Output the entire listing below exactly as it stands.

### Information shown
>>>>

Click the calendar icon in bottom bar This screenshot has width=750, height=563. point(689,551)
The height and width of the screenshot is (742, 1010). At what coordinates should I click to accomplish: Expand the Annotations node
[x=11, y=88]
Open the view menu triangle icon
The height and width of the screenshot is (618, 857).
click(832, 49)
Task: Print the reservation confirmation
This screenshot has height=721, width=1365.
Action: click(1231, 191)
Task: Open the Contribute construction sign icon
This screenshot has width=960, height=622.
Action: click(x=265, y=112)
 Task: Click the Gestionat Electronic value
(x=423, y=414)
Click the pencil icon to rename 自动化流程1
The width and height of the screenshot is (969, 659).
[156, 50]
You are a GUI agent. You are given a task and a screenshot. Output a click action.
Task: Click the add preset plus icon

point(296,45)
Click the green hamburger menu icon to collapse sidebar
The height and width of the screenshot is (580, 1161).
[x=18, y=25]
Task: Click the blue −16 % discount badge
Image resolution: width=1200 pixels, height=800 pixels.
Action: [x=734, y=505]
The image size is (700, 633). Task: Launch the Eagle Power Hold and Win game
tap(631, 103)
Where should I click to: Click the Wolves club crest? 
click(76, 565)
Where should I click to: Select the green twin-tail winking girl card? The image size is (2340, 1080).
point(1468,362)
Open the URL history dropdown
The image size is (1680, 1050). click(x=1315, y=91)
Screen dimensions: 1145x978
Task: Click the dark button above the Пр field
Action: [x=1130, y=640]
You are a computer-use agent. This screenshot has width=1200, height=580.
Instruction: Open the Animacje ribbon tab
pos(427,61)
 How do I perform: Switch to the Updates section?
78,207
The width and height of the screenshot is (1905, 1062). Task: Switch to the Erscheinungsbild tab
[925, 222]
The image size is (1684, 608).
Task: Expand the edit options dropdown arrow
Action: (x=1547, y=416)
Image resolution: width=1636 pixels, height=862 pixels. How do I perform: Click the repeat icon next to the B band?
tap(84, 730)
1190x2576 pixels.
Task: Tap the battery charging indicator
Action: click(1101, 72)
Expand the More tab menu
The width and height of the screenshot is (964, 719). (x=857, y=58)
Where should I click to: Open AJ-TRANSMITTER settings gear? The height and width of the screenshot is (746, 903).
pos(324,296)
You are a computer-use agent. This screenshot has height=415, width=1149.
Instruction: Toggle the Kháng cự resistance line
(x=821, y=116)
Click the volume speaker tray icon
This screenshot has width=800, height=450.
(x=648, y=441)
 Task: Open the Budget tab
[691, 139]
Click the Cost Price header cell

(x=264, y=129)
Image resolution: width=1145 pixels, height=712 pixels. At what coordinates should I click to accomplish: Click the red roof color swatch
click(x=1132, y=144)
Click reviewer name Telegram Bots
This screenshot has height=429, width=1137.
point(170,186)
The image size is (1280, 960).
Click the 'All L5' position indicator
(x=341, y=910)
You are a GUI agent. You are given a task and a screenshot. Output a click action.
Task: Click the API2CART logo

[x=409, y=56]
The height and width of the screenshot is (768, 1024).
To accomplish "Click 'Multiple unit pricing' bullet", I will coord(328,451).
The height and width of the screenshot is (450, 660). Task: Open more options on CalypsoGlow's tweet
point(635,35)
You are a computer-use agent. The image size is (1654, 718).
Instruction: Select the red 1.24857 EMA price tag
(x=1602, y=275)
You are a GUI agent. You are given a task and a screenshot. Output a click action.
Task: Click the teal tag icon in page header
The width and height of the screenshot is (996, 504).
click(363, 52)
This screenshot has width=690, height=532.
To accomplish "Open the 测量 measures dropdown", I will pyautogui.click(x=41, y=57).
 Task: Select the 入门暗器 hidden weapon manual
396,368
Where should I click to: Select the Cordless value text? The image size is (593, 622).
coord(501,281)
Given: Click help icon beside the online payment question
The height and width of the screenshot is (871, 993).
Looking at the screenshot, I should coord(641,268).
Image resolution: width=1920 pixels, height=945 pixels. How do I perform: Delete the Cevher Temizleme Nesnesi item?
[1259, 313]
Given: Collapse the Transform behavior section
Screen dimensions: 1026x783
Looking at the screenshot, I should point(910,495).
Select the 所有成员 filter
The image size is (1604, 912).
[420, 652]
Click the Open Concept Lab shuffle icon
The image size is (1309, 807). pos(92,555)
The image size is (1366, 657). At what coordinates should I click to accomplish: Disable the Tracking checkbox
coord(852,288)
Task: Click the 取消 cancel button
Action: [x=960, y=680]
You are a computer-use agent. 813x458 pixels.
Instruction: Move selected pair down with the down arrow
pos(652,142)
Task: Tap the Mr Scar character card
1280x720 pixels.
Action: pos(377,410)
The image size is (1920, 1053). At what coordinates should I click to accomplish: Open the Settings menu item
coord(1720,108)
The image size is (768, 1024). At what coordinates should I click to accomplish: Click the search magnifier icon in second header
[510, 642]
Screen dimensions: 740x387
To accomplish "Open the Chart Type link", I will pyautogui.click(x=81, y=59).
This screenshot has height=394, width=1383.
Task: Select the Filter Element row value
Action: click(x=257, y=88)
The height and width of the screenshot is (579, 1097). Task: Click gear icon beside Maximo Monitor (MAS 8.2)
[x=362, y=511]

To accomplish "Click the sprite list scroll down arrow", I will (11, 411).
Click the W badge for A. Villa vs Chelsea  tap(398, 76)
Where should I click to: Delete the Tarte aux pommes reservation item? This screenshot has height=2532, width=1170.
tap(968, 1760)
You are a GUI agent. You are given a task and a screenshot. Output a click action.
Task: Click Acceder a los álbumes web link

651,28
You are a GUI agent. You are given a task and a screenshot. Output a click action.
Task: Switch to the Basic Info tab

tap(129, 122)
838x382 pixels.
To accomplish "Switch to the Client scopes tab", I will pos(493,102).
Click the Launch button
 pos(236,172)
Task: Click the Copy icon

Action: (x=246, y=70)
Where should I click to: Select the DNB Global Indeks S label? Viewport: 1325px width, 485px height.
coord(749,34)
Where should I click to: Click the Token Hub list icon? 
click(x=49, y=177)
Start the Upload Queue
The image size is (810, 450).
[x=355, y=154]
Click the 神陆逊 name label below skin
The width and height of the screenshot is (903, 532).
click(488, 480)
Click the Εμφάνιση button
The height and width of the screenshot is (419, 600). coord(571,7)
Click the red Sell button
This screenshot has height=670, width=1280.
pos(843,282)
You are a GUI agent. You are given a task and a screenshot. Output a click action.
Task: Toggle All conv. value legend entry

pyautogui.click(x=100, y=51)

<<<<

### Answer space
Click the calendar icon in bottom bar This screenshot has width=750, height=563. point(689,551)
The height and width of the screenshot is (742, 1010). At what coordinates should I click to accomplish: Expand the Annotations node
[x=11, y=88]
Open the view menu triangle icon
The height and width of the screenshot is (618, 857).
click(832, 49)
Task: Print the reservation confirmation
This screenshot has height=721, width=1365.
Action: click(1231, 191)
Task: Open the Contribute construction sign icon
This screenshot has width=960, height=622.
Action: click(x=265, y=112)
 Task: Click the Gestionat Electronic value
(x=423, y=414)
Click the pencil icon to rename 自动化流程1
The width and height of the screenshot is (969, 659).
[156, 50]
You are a GUI agent. You are given a task and a screenshot. Output a click action.
Task: Click the add preset plus icon

point(296,45)
Click the green hamburger menu icon to collapse sidebar
The height and width of the screenshot is (580, 1161).
[x=18, y=25]
Task: Click the blue −16 % discount badge
Image resolution: width=1200 pixels, height=800 pixels.
Action: [x=734, y=505]
The image size is (700, 633). Task: Launch the Eagle Power Hold and Win game
tap(631, 103)
Where should I click to: Click the Wolves club crest? 
click(76, 565)
Where should I click to: Select the green twin-tail winking girl card? The image size is (2340, 1080).
point(1468,362)
Open the URL history dropdown
The image size is (1680, 1050). click(x=1315, y=91)
Screen dimensions: 1145x978
Task: Click the dark button above the Пр field
Action: [x=1130, y=640]
You are a computer-use agent. This screenshot has width=1200, height=580.
Instruction: Open the Animacje ribbon tab
pos(427,61)
 How do I perform: Switch to the Updates section?
78,207
The width and height of the screenshot is (1905, 1062). Task: Switch to the Erscheinungsbild tab
[925, 222]
The image size is (1684, 608).
Task: Expand the edit options dropdown arrow
Action: (x=1547, y=416)
Image resolution: width=1636 pixels, height=862 pixels. How do I perform: Click the repeat icon next to the B band?
tap(84, 730)
1190x2576 pixels.
Task: Tap the battery charging indicator
Action: click(1101, 72)
Expand the More tab menu
The width and height of the screenshot is (964, 719). (x=857, y=58)
Where should I click to: Open AJ-TRANSMITTER settings gear? The height and width of the screenshot is (746, 903).
pos(324,296)
You are a computer-use agent. This screenshot has height=415, width=1149.
Instruction: Toggle the Kháng cự resistance line
(x=821, y=116)
Click the volume speaker tray icon
This screenshot has width=800, height=450.
(x=648, y=441)
 Task: Open the Budget tab
[691, 139]
Click the Cost Price header cell

(x=264, y=129)
Image resolution: width=1145 pixels, height=712 pixels. At what coordinates should I click to accomplish: Click the red roof color swatch
click(x=1132, y=144)
Click reviewer name Telegram Bots
This screenshot has height=429, width=1137.
point(170,186)
The image size is (1280, 960).
Click the 'All L5' position indicator
(x=341, y=910)
You are a GUI agent. You are given a task and a screenshot. Output a click action.
Task: Click the API2CART logo

[x=409, y=56]
The height and width of the screenshot is (768, 1024).
To accomplish "Click 'Multiple unit pricing' bullet", I will coord(328,451).
The height and width of the screenshot is (450, 660). Task: Open more options on CalypsoGlow's tweet
point(635,35)
You are a computer-use agent. The image size is (1654, 718).
Instruction: Select the red 1.24857 EMA price tag
(x=1602, y=275)
You are a GUI agent. You are given a task and a screenshot. Output a click action.
Task: Click the teal tag icon in page header
The width and height of the screenshot is (996, 504).
click(363, 52)
This screenshot has width=690, height=532.
To accomplish "Open the 测量 measures dropdown", I will pyautogui.click(x=41, y=57).
 Task: Select the 入门暗器 hidden weapon manual
396,368
Where should I click to: Select the Cordless value text? The image size is (593, 622).
coord(501,281)
Given: Click help icon beside the online payment question
The height and width of the screenshot is (871, 993).
Looking at the screenshot, I should coord(641,268).
Image resolution: width=1920 pixels, height=945 pixels. How do I perform: Delete the Cevher Temizleme Nesnesi item?
[1259, 313]
Given: Collapse the Transform behavior section
Screen dimensions: 1026x783
Looking at the screenshot, I should point(910,495).
Select the 所有成员 filter
The image size is (1604, 912).
[420, 652]
Click the Open Concept Lab shuffle icon
The image size is (1309, 807). pos(92,555)
The image size is (1366, 657). At what coordinates should I click to accomplish: Disable the Tracking checkbox
coord(852,288)
Task: Click the 取消 cancel button
Action: [x=960, y=680]
You are a computer-use agent. 813x458 pixels.
Instruction: Move selected pair down with the down arrow
pos(652,142)
Task: Tap the Mr Scar character card
1280x720 pixels.
Action: pos(377,410)
The image size is (1920, 1053). At what coordinates should I click to accomplish: Open the Settings menu item
coord(1720,108)
The image size is (768, 1024). At what coordinates should I click to accomplish: Click the search magnifier icon in second header
[510, 642]
Screen dimensions: 740x387
To accomplish "Open the Chart Type link", I will pyautogui.click(x=81, y=59).
This screenshot has height=394, width=1383.
Task: Select the Filter Element row value
Action: click(x=257, y=88)
The height and width of the screenshot is (579, 1097). Task: Click gear icon beside Maximo Monitor (MAS 8.2)
[x=362, y=511]

To accomplish "Click the sprite list scroll down arrow", I will (11, 411).
Click the W badge for A. Villa vs Chelsea  tap(398, 76)
Where should I click to: Delete the Tarte aux pommes reservation item? This screenshot has height=2532, width=1170.
tap(968, 1760)
You are a GUI agent. You are given a task and a screenshot. Output a click action.
Task: Click Acceder a los álbumes web link

651,28
You are a GUI agent. You are given a task and a screenshot. Output a click action.
Task: Switch to the Basic Info tab

tap(129, 122)
838x382 pixels.
To accomplish "Switch to the Client scopes tab", I will pos(493,102).
Click the Launch button
 pos(236,172)
Task: Click the Copy icon

Action: (x=246, y=70)
Where should I click to: Select the DNB Global Indeks S label? Viewport: 1325px width, 485px height.
coord(749,34)
Where should I click to: Click the Token Hub list icon? 
click(x=49, y=177)
Start the Upload Queue
The image size is (810, 450).
[x=355, y=154]
Click the 神陆逊 name label below skin
The width and height of the screenshot is (903, 532).
click(488, 480)
Click the Εμφάνιση button
The height and width of the screenshot is (419, 600). coord(571,7)
Click the red Sell button
This screenshot has height=670, width=1280.
pos(843,282)
You are a GUI agent. You are given a task and a screenshot. Output a click action.
Task: Toggle All conv. value legend entry

pyautogui.click(x=100, y=51)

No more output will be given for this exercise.